Ice Giants are massive, humanoid creatures found in Treachery, the Ninth Circle in hell. They appear in the area before Cocytus, where Lucifer is imprisoned.

Dante's InfernoEdit

For waging wars against Heaven and ravaging the Earth in the distant past, the Giants are confined to the icy walls surrounding Cocytus, unable to move, though capable of seeing and breathing. In the game, the Giants try to hinder Dante's progress towards Lucifer by blowing their icy breath towards him. Being exposed to their breath will cause damage and/or knock Dante to his death.

Animated EpicEdit

They are not fully seen in the game, but they are seen in the Animated Epic in a brief cameo appearance. In the cameo, they appear as giant (though their exact depiction of their size isn't clear, mainly because it was never shown of Dante encountering them directly), bony creatures with skeletons formed of jagged ice with sharp edges pointing out to signify their limbs. They do have a head and a face, which expresses an evil expression, with downward-pointing diagonal directed eye-spots and a sinister smile, which both light up neon bluish-green in the dark.

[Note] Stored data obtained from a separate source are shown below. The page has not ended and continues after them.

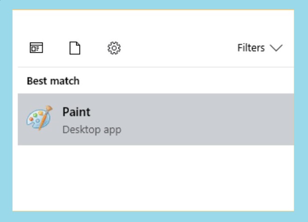The height and width of the screenshot is (222, 308).
Task: Click the "Best match" section header
Action: pos(53,81)
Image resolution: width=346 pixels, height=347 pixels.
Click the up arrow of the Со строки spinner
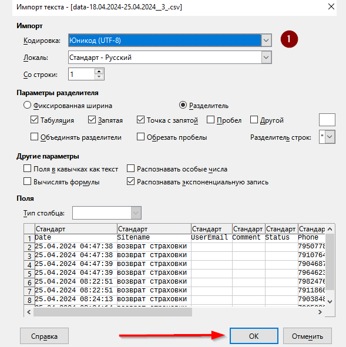(99, 72)
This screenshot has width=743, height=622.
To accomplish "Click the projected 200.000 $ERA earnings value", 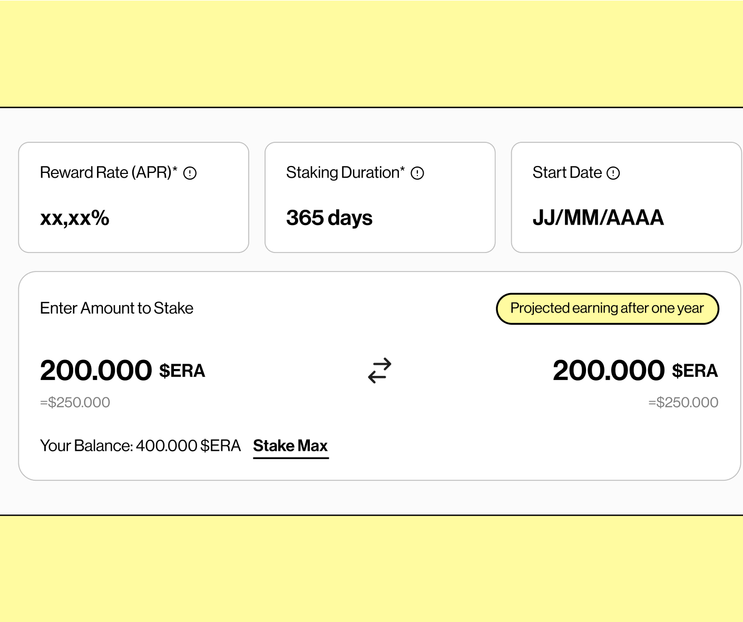I will 636,370.
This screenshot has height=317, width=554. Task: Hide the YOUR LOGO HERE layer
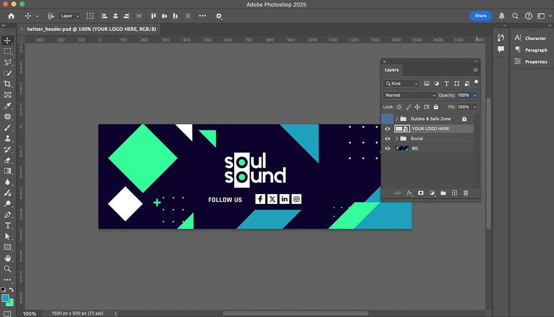387,129
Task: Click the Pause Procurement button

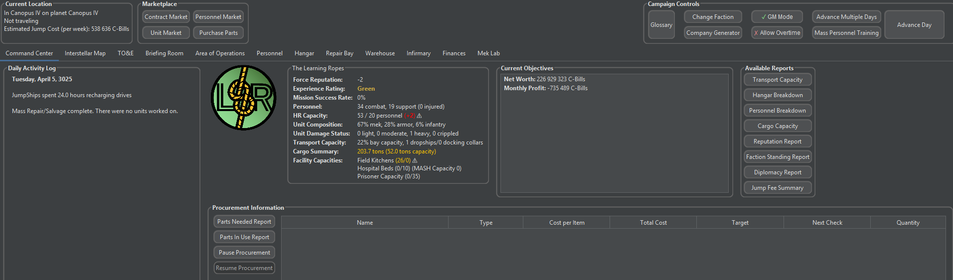Action: coord(244,253)
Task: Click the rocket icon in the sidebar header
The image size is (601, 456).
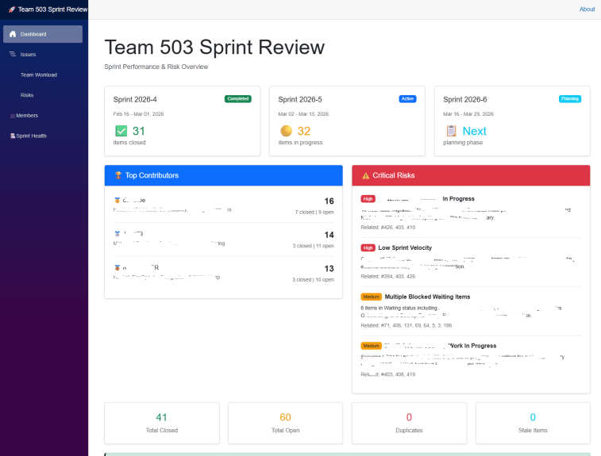Action: coord(12,10)
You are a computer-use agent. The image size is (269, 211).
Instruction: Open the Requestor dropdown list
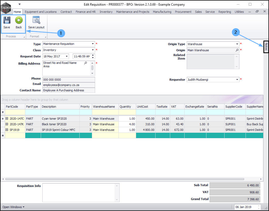[x=237, y=80]
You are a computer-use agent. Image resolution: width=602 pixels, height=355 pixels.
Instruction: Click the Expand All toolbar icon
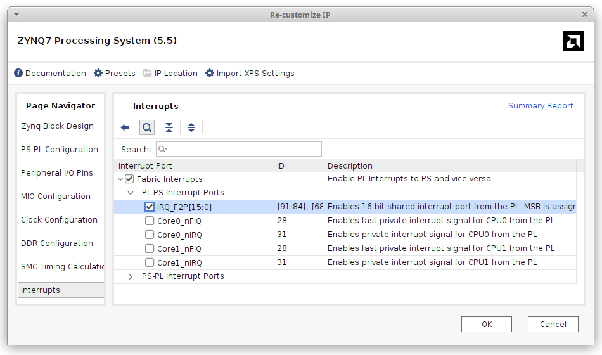pos(191,127)
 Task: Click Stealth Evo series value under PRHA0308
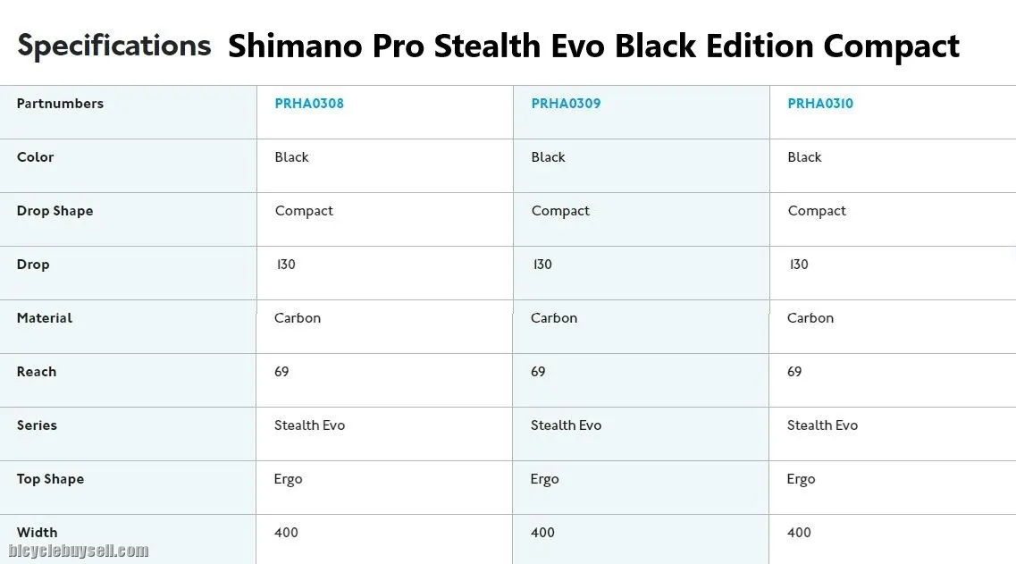point(309,425)
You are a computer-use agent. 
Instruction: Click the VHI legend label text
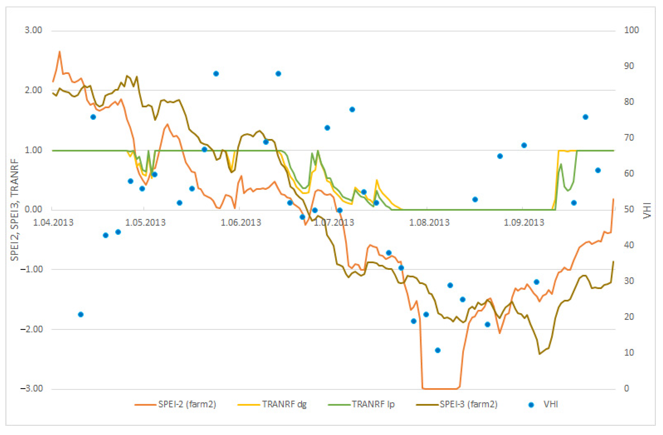pyautogui.click(x=550, y=404)
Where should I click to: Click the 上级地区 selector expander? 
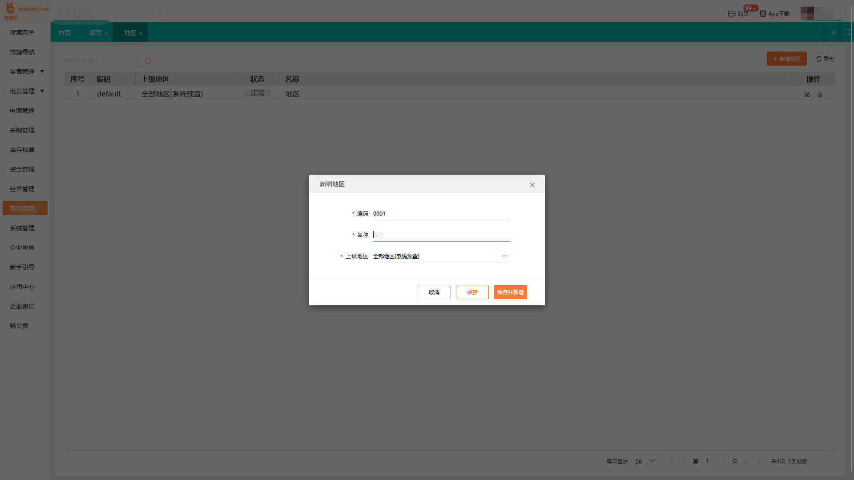504,256
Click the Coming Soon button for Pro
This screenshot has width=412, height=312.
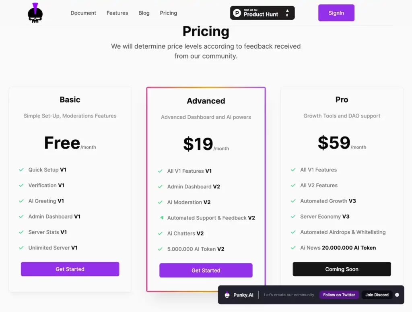pos(342,269)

  • In "Inferno," Virgil mentions that the Giants outside the Circle of Treachery consists of Nimrod, Ephialtes, Antaeus, Briareus, Tityos, and Typhon. Unlike their game and movie counterparts, the Giants are not hostile, and lower the two travelers down into Cocytus to conclude Dante's journey through Hell.
  • In Greek myth, the Giants (Gigantes) were a race of creatures who sprung from the Earth as a final challenge to the Olympian gods for control of the world. They stormed Mount Olympus, but were defeated and destroyed by the gods, who sentenced them to Tartarus (a mythological version of Hell).
  • Ice Giants, or Frost Giants, are known as an actual race of creatures in Norse mythology. Known as hrimthurs or Rime Giants, they were the children of the primordial giant, Ymir, who was murdered by the chief god, Odin. All giants, including the Frost Giants, were the archenemies of the Aesir, the Norse gods, and were destined to kill them during the Apocalypse. The Frost Giants had their home in the realm of Niflheimr, an icy region which bordered the Norse underworld, Hel.
  • Although never explicitly stated, the Giants might be synonymous with the Biblical Nephilim, the enormous offspring of humans and the angelic Watchers of Heaven. Against God's will, these 200 angels descended to Earth and took human women as wives, additionally teaching mankind forbidden arts. Their unholy children grew to alarming size, and devoured everything they could lay hands on, including people. As penalty, the Watchers were captured and imprisoned for eternity in hellish domains, and the corrupt humans and Nephilim were drowned in the Great Flood, of which only the patriarch Noah and his family survived.
  • Among the Giants named in the Inferno, Nimrod was actually neither a Biblical giant nor one from Greco-Roman myth. He was infamous for building the Tower of Babel, an affront to God.
  • Briareus, also known as Aegeaon, was one of the Hekatonkhieres (the Hundred Handed Ones), the siblings of the Titans and the uncles of the Olympian gods. They were imprisoned by their father, Ouranos, in the Underworld because he thought they were too ugly to be seen. The Hekatonkhieres were later freed by their nephew, Zeus, and fought with him during the Titanomachy. After this war, they were stationed at the gates of Tartarus as guards of the damned.
  • Tityos was the giant son of Zeus in Greek mythology. He was so enormous that his mother was split apart when he was born. Tityos was later commissioned by Zeus's wife, Hera, to chase and assault the Titaness Leto, with whom Zeus had an affair and gotten pregnant. Leto was able to find shelther and bore twins: the gods Artemis and Apollo. Not even days old, the twin gods then sought out their mother's assailant and slew Tityos with their arrows. His soul was sentenced to Tartarus, where he is tortured by having his body constantly clawed by vultures.
  • Typhon in Greek myth was not a giant but a serpentine monster, an immortal child of Gaia, the Earth. When Zeus defeated the Titans and imprisoned them in the underworld, Gaia gave birth to Typhon as a challenge to Zeus's authority over the universe. Typhon nearly succeeded in destroying the king of the Olympian gods by ripping out his sinews. However, Zeus was rescued by the nymph Styx and was able to drive Typhon underneath a mountain, trapping the creature there. He is said to be the cause of volcanic eruptions on Earth. Before his imprisonment, Typhon had several more monstrous offspring by the nymph Echidna; these children continued to terrorize the country. One of these children was Cerberus.